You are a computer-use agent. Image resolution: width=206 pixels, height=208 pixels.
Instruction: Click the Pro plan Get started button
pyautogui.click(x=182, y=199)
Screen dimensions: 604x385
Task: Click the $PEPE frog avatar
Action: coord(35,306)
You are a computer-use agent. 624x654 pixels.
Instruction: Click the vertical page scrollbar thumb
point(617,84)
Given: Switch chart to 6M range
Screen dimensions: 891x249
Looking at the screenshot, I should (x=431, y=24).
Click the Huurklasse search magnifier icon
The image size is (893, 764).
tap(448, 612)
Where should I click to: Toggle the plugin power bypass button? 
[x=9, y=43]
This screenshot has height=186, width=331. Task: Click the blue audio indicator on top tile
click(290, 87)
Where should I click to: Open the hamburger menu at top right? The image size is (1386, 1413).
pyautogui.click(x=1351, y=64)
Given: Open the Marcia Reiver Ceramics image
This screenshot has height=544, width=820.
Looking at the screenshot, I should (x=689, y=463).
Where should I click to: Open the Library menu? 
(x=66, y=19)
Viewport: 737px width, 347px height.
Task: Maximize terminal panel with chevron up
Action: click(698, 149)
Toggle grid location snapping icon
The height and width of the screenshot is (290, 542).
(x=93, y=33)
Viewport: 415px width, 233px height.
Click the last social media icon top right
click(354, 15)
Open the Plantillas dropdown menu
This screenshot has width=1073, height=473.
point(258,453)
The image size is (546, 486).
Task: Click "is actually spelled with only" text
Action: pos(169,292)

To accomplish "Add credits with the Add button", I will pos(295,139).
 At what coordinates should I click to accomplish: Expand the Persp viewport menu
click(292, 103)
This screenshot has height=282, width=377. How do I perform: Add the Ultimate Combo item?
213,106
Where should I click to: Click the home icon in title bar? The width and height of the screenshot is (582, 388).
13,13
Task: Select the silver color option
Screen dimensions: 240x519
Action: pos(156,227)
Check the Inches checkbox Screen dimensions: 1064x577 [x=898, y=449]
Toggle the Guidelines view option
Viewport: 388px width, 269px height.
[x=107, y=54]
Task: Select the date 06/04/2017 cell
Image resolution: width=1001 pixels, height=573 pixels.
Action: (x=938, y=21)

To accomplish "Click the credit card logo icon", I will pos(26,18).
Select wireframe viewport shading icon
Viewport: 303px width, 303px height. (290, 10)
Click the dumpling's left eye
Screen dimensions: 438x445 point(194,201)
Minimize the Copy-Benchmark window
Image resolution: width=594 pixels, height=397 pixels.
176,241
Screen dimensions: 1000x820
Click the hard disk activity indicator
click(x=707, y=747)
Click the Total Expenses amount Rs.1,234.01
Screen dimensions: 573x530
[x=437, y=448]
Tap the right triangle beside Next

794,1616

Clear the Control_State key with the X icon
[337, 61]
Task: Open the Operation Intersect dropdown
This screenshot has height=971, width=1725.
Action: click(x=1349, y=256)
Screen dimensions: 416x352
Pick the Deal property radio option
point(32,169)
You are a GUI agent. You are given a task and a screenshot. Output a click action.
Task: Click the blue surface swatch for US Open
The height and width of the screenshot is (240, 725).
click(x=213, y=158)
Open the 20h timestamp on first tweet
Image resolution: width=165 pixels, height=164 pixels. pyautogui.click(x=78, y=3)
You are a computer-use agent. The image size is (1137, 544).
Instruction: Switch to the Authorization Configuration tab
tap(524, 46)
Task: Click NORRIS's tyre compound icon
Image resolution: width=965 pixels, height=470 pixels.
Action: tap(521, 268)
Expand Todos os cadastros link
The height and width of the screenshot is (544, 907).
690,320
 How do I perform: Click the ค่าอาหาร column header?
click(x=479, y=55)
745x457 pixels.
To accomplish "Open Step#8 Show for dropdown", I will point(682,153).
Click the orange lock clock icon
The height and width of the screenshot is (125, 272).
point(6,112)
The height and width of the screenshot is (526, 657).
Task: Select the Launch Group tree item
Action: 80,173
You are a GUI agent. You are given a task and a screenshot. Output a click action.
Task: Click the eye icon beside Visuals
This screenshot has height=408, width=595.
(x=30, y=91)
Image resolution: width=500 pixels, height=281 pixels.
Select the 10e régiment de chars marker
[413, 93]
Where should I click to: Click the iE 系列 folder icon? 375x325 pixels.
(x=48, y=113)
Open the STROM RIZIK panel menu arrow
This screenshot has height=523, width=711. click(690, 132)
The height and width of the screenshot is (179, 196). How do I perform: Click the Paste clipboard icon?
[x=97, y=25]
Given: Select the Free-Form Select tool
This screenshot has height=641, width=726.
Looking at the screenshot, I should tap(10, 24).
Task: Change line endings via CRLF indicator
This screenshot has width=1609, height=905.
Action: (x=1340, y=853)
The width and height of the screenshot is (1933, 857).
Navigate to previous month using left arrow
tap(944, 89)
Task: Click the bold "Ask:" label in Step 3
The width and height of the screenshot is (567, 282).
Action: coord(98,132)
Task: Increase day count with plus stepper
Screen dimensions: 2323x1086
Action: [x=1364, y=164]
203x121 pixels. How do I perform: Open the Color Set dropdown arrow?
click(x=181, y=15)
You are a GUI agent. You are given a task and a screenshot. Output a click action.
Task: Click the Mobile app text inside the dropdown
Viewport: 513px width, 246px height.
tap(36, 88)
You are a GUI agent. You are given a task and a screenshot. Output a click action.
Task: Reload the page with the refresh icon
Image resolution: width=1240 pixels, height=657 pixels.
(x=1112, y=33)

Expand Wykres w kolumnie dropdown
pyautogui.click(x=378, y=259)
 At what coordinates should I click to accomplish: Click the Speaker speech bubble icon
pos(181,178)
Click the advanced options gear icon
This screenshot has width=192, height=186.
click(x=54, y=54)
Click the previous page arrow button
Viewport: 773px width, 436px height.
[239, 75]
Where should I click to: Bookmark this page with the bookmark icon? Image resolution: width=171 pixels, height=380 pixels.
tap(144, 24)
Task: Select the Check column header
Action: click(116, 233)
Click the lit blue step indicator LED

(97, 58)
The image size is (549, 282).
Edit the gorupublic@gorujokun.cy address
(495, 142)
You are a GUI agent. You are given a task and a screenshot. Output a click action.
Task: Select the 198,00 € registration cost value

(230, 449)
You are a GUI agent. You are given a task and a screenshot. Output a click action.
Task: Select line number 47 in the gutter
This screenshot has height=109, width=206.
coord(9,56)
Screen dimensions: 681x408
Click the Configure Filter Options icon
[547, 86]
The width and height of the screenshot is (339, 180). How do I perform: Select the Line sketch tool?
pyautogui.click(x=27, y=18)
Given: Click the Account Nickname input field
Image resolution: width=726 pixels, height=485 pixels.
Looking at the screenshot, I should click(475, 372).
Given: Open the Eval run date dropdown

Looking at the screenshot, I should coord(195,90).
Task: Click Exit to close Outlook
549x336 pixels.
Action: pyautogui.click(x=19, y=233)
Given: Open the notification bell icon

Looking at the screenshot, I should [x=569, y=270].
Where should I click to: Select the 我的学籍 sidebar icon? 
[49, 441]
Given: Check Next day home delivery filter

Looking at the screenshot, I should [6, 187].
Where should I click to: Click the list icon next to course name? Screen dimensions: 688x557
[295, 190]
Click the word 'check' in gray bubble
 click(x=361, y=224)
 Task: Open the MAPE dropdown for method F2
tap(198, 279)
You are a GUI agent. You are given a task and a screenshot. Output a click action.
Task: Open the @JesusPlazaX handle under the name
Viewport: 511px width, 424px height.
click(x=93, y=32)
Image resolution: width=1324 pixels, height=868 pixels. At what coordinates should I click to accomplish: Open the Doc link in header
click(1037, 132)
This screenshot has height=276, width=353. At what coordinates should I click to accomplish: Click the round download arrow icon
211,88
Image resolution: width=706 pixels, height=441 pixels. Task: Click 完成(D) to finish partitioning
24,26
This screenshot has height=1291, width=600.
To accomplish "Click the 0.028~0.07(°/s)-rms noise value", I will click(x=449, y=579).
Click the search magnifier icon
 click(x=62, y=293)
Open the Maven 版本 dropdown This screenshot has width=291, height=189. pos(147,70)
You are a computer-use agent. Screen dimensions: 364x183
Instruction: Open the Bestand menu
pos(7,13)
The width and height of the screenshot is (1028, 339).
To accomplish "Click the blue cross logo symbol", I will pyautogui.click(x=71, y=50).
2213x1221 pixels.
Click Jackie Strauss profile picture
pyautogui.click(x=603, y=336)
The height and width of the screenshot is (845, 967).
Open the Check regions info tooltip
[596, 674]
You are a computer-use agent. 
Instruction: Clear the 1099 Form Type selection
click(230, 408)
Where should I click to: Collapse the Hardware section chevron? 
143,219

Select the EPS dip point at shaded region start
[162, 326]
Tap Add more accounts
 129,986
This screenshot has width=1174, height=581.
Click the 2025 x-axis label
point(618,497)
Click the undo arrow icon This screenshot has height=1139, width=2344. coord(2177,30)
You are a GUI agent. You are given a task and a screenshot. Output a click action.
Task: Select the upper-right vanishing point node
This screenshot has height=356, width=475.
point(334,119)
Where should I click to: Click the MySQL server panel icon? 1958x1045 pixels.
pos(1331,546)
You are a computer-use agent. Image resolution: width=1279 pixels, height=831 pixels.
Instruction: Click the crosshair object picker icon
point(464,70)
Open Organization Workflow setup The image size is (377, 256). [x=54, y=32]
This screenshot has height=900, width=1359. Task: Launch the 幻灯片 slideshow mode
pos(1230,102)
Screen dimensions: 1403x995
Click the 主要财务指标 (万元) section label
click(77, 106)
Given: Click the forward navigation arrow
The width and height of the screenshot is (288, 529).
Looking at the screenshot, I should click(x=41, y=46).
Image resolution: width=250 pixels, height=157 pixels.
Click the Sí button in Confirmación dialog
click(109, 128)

## [Problem to work on]
Reproduce everything from the line containing "The height and width of the screenshot is (845, 967)." down to the line containing "pos(1331,546)", swapping "tooltip" for "popover" and leaving everything else unchanged.

## [Solution for this exercise]
The height and width of the screenshot is (845, 967).
Open the Check regions info popover
[596, 674]
You are a computer-use agent. 
Instruction: Clear the 1099 Form Type selection
click(230, 408)
Where should I click to: Collapse the Hardware section chevron? 
143,219

Select the EPS dip point at shaded region start
[162, 326]
Tap Add more accounts
 129,986
This screenshot has width=1174, height=581.
Click the 2025 x-axis label
point(618,497)
Click the undo arrow icon This screenshot has height=1139, width=2344. coord(2177,30)
You are a GUI agent. You are given a task and a screenshot. Output a click action.
Task: Select the upper-right vanishing point node
This screenshot has height=356, width=475.
point(334,119)
Where should I click to: Click the MySQL server panel icon? 1958x1045 pixels.
pos(1331,546)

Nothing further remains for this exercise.